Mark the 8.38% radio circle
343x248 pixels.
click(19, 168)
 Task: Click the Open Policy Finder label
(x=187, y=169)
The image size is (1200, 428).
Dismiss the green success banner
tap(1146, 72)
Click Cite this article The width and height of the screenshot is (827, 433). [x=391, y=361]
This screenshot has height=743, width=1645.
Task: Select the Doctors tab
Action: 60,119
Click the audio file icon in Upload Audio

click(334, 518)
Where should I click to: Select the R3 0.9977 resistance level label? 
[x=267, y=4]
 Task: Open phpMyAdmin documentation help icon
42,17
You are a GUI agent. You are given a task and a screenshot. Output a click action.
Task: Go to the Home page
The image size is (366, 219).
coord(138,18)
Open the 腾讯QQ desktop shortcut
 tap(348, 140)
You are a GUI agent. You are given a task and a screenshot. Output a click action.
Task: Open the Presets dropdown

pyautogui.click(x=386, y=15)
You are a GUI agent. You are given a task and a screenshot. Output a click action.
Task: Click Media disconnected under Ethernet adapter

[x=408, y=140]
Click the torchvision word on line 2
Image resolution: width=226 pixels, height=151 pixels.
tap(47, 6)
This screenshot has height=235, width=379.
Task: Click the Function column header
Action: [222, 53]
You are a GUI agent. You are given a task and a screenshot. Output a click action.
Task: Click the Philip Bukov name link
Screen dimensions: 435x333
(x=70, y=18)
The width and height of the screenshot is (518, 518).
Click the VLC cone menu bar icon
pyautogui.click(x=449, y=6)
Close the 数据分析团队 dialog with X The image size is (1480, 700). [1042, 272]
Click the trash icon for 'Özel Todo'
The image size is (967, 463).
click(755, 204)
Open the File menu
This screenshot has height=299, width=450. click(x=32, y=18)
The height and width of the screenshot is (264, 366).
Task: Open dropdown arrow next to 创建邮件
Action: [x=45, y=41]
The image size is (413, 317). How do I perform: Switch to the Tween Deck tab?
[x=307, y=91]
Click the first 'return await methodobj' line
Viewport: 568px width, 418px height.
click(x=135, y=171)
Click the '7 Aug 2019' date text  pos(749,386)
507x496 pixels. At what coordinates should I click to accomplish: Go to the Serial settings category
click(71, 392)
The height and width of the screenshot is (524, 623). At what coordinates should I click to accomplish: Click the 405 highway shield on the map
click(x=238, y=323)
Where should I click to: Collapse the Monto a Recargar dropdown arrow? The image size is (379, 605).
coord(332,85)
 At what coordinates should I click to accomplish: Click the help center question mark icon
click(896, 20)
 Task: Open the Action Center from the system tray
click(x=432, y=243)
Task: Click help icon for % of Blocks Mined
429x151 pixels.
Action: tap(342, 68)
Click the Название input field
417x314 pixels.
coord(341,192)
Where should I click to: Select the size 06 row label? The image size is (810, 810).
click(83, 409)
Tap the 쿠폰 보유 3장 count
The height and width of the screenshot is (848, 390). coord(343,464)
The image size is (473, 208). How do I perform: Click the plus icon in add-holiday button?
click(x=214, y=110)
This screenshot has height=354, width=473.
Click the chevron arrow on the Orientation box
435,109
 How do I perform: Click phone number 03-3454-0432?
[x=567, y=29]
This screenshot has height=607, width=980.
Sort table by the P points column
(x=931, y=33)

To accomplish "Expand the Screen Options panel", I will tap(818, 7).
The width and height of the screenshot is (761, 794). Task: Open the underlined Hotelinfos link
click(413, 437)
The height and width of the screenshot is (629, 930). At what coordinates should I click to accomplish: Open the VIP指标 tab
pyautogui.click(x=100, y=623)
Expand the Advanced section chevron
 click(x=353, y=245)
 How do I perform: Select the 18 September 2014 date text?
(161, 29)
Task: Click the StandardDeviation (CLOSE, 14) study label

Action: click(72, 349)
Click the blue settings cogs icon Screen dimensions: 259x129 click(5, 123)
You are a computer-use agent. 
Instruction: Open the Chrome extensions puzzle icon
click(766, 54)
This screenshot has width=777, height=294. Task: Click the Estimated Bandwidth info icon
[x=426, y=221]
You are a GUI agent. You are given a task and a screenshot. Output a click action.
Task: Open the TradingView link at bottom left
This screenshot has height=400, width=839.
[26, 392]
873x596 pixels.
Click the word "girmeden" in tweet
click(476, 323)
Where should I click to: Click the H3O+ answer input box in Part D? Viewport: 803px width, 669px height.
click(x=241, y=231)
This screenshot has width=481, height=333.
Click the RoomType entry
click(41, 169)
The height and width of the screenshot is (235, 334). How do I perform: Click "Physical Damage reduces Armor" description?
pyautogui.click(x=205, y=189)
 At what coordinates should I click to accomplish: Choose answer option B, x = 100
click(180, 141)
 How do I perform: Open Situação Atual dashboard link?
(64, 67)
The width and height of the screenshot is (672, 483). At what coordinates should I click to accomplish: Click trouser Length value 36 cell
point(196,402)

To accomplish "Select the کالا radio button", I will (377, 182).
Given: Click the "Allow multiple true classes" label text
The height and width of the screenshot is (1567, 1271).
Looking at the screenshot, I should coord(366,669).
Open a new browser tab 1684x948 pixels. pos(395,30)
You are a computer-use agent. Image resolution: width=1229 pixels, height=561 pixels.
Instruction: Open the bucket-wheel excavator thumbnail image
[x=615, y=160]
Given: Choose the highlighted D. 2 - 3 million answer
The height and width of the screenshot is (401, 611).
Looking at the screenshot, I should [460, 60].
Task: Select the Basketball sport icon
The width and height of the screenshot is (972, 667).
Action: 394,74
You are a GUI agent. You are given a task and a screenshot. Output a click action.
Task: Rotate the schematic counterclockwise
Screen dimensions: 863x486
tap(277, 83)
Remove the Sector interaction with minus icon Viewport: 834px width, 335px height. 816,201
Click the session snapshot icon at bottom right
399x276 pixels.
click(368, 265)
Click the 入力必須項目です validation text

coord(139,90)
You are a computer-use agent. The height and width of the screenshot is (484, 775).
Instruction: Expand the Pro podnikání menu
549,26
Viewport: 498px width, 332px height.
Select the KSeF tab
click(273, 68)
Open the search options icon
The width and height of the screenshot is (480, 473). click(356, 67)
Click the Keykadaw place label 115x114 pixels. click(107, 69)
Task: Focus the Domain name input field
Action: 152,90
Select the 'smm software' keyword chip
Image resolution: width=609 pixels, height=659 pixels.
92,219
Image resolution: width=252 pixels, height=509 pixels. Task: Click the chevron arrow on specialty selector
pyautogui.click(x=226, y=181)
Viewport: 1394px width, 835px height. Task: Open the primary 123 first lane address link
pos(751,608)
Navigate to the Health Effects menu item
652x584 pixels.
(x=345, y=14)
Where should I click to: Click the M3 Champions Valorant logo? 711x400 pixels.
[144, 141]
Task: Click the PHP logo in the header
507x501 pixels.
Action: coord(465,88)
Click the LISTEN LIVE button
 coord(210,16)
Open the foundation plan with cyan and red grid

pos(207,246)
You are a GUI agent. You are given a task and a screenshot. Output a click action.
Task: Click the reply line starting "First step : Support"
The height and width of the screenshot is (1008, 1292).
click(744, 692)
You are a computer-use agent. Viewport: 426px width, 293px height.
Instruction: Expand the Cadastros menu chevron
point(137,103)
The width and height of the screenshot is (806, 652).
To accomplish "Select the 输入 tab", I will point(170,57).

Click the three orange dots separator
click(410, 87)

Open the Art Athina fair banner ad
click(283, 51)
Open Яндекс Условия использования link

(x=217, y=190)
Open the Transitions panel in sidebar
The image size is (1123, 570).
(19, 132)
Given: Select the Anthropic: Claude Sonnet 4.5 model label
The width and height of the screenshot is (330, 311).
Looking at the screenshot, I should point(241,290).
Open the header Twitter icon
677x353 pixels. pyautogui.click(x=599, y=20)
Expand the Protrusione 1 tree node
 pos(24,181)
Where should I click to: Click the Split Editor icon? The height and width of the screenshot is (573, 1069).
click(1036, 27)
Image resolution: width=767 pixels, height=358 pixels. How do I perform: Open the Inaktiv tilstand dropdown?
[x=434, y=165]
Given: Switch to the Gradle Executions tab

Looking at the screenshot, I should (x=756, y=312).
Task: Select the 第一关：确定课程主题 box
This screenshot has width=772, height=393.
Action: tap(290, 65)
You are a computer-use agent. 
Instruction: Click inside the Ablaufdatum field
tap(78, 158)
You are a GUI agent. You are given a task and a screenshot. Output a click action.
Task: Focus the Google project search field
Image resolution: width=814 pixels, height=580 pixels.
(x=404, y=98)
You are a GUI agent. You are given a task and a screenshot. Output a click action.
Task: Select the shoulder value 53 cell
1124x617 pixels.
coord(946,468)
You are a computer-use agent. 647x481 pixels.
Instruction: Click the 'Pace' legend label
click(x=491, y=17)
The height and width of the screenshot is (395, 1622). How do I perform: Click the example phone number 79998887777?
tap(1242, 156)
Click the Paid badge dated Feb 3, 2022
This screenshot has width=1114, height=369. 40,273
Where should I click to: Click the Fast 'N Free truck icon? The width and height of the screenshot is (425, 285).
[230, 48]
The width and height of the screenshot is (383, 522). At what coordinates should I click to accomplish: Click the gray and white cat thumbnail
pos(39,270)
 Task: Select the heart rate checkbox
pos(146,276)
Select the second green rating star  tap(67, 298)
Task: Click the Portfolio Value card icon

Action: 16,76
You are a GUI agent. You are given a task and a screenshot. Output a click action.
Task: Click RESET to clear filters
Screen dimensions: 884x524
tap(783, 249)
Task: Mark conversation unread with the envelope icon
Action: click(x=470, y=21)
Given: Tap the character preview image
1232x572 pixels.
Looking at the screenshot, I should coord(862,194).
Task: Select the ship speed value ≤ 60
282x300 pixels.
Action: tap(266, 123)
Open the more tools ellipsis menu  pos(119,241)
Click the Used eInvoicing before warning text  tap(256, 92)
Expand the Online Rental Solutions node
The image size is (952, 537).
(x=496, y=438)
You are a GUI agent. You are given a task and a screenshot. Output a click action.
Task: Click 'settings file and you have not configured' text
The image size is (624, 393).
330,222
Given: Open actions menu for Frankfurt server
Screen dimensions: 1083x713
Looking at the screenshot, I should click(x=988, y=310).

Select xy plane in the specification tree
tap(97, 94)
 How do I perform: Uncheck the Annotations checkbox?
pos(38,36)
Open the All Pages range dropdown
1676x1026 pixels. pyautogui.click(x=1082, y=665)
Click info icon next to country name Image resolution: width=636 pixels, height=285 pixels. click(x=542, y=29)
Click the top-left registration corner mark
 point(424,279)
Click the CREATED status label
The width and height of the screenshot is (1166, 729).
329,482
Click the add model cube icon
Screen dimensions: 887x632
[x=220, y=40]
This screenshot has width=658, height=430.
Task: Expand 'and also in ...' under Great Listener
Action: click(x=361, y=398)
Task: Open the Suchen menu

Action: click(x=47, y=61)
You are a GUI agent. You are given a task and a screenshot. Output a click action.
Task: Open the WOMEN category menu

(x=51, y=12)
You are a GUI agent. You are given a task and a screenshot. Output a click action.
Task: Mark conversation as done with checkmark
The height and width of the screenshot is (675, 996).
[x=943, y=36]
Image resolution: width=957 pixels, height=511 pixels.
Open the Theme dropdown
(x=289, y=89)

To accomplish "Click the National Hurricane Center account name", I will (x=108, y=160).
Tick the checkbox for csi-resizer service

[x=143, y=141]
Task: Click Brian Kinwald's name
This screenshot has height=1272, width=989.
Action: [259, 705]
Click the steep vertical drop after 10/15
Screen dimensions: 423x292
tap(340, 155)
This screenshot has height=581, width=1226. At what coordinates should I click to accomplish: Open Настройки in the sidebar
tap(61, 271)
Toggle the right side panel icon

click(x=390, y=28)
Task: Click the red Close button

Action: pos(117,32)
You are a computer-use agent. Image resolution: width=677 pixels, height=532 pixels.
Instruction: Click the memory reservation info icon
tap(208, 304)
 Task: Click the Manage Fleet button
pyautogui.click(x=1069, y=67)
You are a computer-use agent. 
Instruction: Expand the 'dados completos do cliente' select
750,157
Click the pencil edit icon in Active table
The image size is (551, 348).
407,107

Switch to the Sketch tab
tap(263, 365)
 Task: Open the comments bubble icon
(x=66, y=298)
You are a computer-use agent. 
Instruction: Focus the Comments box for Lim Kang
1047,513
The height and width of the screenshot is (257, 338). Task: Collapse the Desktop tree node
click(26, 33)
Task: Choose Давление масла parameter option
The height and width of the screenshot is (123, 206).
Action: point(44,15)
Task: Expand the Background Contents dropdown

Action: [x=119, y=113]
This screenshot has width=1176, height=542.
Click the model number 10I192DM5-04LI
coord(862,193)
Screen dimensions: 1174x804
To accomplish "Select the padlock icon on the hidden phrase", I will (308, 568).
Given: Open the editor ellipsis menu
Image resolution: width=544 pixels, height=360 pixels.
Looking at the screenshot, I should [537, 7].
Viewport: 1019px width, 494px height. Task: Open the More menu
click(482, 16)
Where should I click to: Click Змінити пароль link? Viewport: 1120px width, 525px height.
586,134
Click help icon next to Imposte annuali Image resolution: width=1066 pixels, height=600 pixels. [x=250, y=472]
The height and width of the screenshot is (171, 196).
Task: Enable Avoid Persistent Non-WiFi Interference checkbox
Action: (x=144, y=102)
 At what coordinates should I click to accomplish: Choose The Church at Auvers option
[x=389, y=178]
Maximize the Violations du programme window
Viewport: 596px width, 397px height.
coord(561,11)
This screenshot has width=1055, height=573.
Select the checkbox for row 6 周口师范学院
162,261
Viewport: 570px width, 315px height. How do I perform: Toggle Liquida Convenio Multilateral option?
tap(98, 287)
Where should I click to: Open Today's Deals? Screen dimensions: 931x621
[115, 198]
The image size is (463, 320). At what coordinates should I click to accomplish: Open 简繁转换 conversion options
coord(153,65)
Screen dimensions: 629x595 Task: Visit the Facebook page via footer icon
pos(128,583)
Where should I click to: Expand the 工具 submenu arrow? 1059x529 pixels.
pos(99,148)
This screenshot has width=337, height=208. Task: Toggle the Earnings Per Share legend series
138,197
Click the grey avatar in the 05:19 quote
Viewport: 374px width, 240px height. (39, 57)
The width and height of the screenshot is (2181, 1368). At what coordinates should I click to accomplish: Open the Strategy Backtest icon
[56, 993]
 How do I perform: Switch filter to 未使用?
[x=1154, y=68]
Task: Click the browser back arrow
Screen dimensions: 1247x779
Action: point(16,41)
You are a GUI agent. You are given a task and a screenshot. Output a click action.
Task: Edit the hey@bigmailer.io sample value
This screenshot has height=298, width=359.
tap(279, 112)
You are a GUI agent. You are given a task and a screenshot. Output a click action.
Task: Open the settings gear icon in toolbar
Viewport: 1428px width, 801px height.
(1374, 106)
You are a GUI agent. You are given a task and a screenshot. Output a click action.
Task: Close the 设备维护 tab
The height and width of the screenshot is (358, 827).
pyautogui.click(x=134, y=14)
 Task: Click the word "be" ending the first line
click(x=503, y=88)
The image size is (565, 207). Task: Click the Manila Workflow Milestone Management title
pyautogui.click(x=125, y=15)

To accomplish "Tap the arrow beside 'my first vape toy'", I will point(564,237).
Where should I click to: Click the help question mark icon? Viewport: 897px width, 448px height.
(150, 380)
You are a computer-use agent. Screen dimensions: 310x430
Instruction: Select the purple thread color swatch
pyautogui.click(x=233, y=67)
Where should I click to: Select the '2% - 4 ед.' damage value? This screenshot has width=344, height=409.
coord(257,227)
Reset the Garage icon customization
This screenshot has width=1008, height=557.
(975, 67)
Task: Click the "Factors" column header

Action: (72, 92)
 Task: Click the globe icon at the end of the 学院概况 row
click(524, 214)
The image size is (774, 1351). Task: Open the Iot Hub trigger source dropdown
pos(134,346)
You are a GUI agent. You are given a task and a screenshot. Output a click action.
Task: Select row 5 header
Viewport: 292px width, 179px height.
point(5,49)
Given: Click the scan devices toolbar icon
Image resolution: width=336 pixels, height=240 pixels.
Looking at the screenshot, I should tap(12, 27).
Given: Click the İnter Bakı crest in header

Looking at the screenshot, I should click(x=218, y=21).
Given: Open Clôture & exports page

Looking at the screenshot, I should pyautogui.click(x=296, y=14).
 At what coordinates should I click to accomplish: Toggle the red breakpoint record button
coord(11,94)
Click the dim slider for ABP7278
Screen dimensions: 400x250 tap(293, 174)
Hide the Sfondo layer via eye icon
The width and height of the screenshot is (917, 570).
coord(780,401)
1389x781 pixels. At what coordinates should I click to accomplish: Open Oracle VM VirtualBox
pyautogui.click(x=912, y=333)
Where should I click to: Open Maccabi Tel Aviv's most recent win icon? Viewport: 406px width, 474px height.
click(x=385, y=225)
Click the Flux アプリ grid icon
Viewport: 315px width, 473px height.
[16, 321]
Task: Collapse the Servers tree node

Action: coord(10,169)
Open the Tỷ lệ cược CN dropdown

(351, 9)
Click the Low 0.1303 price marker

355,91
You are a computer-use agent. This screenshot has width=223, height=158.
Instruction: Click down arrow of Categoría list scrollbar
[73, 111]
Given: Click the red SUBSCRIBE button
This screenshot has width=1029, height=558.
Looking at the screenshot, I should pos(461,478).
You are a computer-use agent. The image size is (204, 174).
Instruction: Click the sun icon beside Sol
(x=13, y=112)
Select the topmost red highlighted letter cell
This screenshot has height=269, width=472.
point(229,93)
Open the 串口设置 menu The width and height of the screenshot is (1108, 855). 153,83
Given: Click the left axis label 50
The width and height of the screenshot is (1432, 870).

^^^^^^^^

Your task
Reproduce only the lines above, starting at the line with "Given: Switch to the Gradle Executions tab" and ending at the line with "Task: Focus the Google project search field", exactly as written.

Reply
Given: Switch to the Gradle Executions tab

Looking at the screenshot, I should (x=756, y=312).
Task: Select the 第一关：确定课程主题 box
This screenshot has width=772, height=393.
Action: tap(290, 65)
You are a computer-use agent. 
Instruction: Click inside the Ablaufdatum field
tap(78, 158)
You are a GUI agent. You are given a task and a screenshot. Output a click action.
Task: Focus the Google project search field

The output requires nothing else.